BEGIN

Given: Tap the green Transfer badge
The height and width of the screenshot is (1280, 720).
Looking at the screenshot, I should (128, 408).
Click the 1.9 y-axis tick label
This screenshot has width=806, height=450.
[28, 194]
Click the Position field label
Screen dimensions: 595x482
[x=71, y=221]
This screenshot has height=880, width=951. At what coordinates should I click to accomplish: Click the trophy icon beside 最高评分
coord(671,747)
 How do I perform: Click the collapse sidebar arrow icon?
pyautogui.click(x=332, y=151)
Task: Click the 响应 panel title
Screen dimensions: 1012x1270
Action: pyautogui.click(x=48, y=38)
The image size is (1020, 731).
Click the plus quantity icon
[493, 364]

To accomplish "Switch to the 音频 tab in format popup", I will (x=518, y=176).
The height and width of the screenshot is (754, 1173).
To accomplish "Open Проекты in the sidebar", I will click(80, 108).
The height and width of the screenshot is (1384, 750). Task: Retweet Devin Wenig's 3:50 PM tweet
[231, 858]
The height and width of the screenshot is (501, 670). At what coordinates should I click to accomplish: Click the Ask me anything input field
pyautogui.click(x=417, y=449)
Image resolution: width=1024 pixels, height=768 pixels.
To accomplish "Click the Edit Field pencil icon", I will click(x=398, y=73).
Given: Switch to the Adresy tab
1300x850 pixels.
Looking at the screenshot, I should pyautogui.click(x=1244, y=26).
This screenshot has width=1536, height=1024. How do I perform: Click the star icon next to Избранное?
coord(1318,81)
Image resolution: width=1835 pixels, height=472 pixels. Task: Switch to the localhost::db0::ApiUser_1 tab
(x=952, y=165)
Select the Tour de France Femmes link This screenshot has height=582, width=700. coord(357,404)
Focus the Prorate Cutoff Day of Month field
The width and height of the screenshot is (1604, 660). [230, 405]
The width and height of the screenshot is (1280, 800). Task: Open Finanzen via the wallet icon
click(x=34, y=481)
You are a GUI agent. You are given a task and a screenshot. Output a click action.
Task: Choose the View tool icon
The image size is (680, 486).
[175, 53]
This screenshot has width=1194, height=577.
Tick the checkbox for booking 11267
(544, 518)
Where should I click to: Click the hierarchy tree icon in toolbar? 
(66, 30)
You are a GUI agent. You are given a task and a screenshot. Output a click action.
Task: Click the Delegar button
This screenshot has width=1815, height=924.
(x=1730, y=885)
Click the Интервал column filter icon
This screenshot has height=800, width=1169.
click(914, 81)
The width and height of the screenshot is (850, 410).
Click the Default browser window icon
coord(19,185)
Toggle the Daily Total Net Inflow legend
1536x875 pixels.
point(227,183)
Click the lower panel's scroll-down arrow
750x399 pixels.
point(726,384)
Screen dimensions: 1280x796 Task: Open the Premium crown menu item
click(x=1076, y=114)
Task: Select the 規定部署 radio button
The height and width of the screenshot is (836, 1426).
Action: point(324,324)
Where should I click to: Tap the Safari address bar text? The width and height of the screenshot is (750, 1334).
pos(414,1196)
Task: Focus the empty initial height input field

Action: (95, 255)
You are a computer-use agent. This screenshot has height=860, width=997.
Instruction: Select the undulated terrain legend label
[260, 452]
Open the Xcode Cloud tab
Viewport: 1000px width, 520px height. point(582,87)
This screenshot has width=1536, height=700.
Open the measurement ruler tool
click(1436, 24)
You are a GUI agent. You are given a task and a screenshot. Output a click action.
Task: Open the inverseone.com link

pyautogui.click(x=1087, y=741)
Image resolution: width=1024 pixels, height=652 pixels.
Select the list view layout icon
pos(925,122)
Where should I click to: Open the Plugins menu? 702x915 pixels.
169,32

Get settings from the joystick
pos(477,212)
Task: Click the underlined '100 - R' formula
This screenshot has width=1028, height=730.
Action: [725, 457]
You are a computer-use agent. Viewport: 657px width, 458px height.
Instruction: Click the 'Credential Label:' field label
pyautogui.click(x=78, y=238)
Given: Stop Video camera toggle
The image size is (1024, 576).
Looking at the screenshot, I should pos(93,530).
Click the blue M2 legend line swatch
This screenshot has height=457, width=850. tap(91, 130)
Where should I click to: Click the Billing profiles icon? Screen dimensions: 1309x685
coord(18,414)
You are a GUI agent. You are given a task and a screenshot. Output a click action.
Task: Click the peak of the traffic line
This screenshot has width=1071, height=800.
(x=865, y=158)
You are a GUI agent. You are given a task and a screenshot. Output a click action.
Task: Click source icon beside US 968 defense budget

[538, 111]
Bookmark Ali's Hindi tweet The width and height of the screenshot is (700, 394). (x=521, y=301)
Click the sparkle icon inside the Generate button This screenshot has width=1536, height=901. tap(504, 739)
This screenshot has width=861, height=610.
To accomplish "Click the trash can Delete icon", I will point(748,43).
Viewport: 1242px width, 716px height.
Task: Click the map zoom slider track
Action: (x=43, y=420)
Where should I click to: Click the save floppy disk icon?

END

# [Problem]
Copy each line of the data exactly, leaving nothing out.

# [Written solution]
Given: Tap the green Transfer badge
The height and width of the screenshot is (1280, 720).
Looking at the screenshot, I should (128, 408).
Click the 1.9 y-axis tick label
This screenshot has width=806, height=450.
[28, 194]
Click the Position field label
Screen dimensions: 595x482
[x=71, y=221]
This screenshot has height=880, width=951. At what coordinates should I click to accomplish: Click the trophy icon beside 最高评分
coord(671,747)
 How do I perform: Click the collapse sidebar arrow icon?
pyautogui.click(x=332, y=151)
Task: Click the 响应 panel title
Screen dimensions: 1012x1270
Action: pyautogui.click(x=48, y=38)
The image size is (1020, 731).
Click the plus quantity icon
[493, 364]

To accomplish "Switch to the 音频 tab in format popup", I will (x=518, y=176).
The height and width of the screenshot is (754, 1173).
To accomplish "Open Проекты in the sidebar", I will click(80, 108).
The height and width of the screenshot is (1384, 750). Task: Retweet Devin Wenig's 3:50 PM tweet
[231, 858]
The height and width of the screenshot is (501, 670). At what coordinates should I click to accomplish: Click the Ask me anything input field
pyautogui.click(x=417, y=449)
Image resolution: width=1024 pixels, height=768 pixels.
To accomplish "Click the Edit Field pencil icon", I will click(x=398, y=73).
Given: Switch to the Adresy tab
1300x850 pixels.
Looking at the screenshot, I should pyautogui.click(x=1244, y=26).
This screenshot has width=1536, height=1024. How do I perform: Click the star icon next to Избранное?
coord(1318,81)
Image resolution: width=1835 pixels, height=472 pixels. Task: Switch to the localhost::db0::ApiUser_1 tab
(x=952, y=165)
Select the Tour de France Femmes link This screenshot has height=582, width=700. coord(357,404)
Focus the Prorate Cutoff Day of Month field
The width and height of the screenshot is (1604, 660). [230, 405]
The width and height of the screenshot is (1280, 800). Task: Open Finanzen via the wallet icon
click(x=34, y=481)
You are a GUI agent. You are given a task and a screenshot. Output a click action.
Task: Choose the View tool icon
The image size is (680, 486).
[175, 53]
This screenshot has width=1194, height=577.
Tick the checkbox for booking 11267
(544, 518)
Where should I click to: Click the hierarchy tree icon in toolbar? 
(66, 30)
You are a GUI agent. You are given a task and a screenshot. Output a click action.
Task: Click the Delegar button
This screenshot has width=1815, height=924.
(x=1730, y=885)
Click the Интервал column filter icon
This screenshot has height=800, width=1169.
click(914, 81)
The width and height of the screenshot is (850, 410).
Click the Default browser window icon
coord(19,185)
Toggle the Daily Total Net Inflow legend
1536x875 pixels.
point(227,183)
Click the lower panel's scroll-down arrow
750x399 pixels.
point(726,384)
Screen dimensions: 1280x796 Task: Open the Premium crown menu item
click(x=1076, y=114)
Task: Select the 規定部署 radio button
The height and width of the screenshot is (836, 1426).
Action: point(324,324)
Where should I click to: Tap the Safari address bar text? The width and height of the screenshot is (750, 1334).
pos(414,1196)
Task: Focus the empty initial height input field

Action: (95, 255)
You are a computer-use agent. This screenshot has height=860, width=997.
Instruction: Select the undulated terrain legend label
[260, 452]
Open the Xcode Cloud tab
Viewport: 1000px width, 520px height. point(582,87)
This screenshot has width=1536, height=700.
Open the measurement ruler tool
click(1436, 24)
You are a GUI agent. You are given a task and a screenshot. Output a click action.
Task: Open the inverseone.com link

pyautogui.click(x=1087, y=741)
Image resolution: width=1024 pixels, height=652 pixels.
Select the list view layout icon
pos(925,122)
Where should I click to: Open the Plugins menu? 702x915 pixels.
169,32

Get settings from the joystick
pos(477,212)
Task: Click the underlined '100 - R' formula
This screenshot has width=1028, height=730.
Action: [725, 457]
You are a computer-use agent. Viewport: 657px width, 458px height.
Instruction: Click the 'Credential Label:' field label
pyautogui.click(x=78, y=238)
Given: Stop Video camera toggle
The image size is (1024, 576).
Looking at the screenshot, I should pos(93,530).
Click the blue M2 legend line swatch
This screenshot has height=457, width=850. tap(91, 130)
Where should I click to: Click the Billing profiles icon? Screen dimensions: 1309x685
coord(18,414)
You are a GUI agent. You are given a task and a screenshot. Output a click action.
Task: Click the peak of the traffic line
This screenshot has width=1071, height=800.
(x=865, y=158)
You are a GUI agent. You are given a task and a screenshot. Output a click action.
Task: Click source icon beside US 968 defense budget

[538, 111]
Bookmark Ali's Hindi tweet The width and height of the screenshot is (700, 394). (x=521, y=301)
Click the sparkle icon inside the Generate button This screenshot has width=1536, height=901. tap(504, 739)
This screenshot has width=861, height=610.
To accomplish "Click the trash can Delete icon", I will point(748,43).
Viewport: 1242px width, 716px height.
Task: Click the map zoom slider track
Action: (x=43, y=420)
Where should I click to: Click the save floppy disk icon?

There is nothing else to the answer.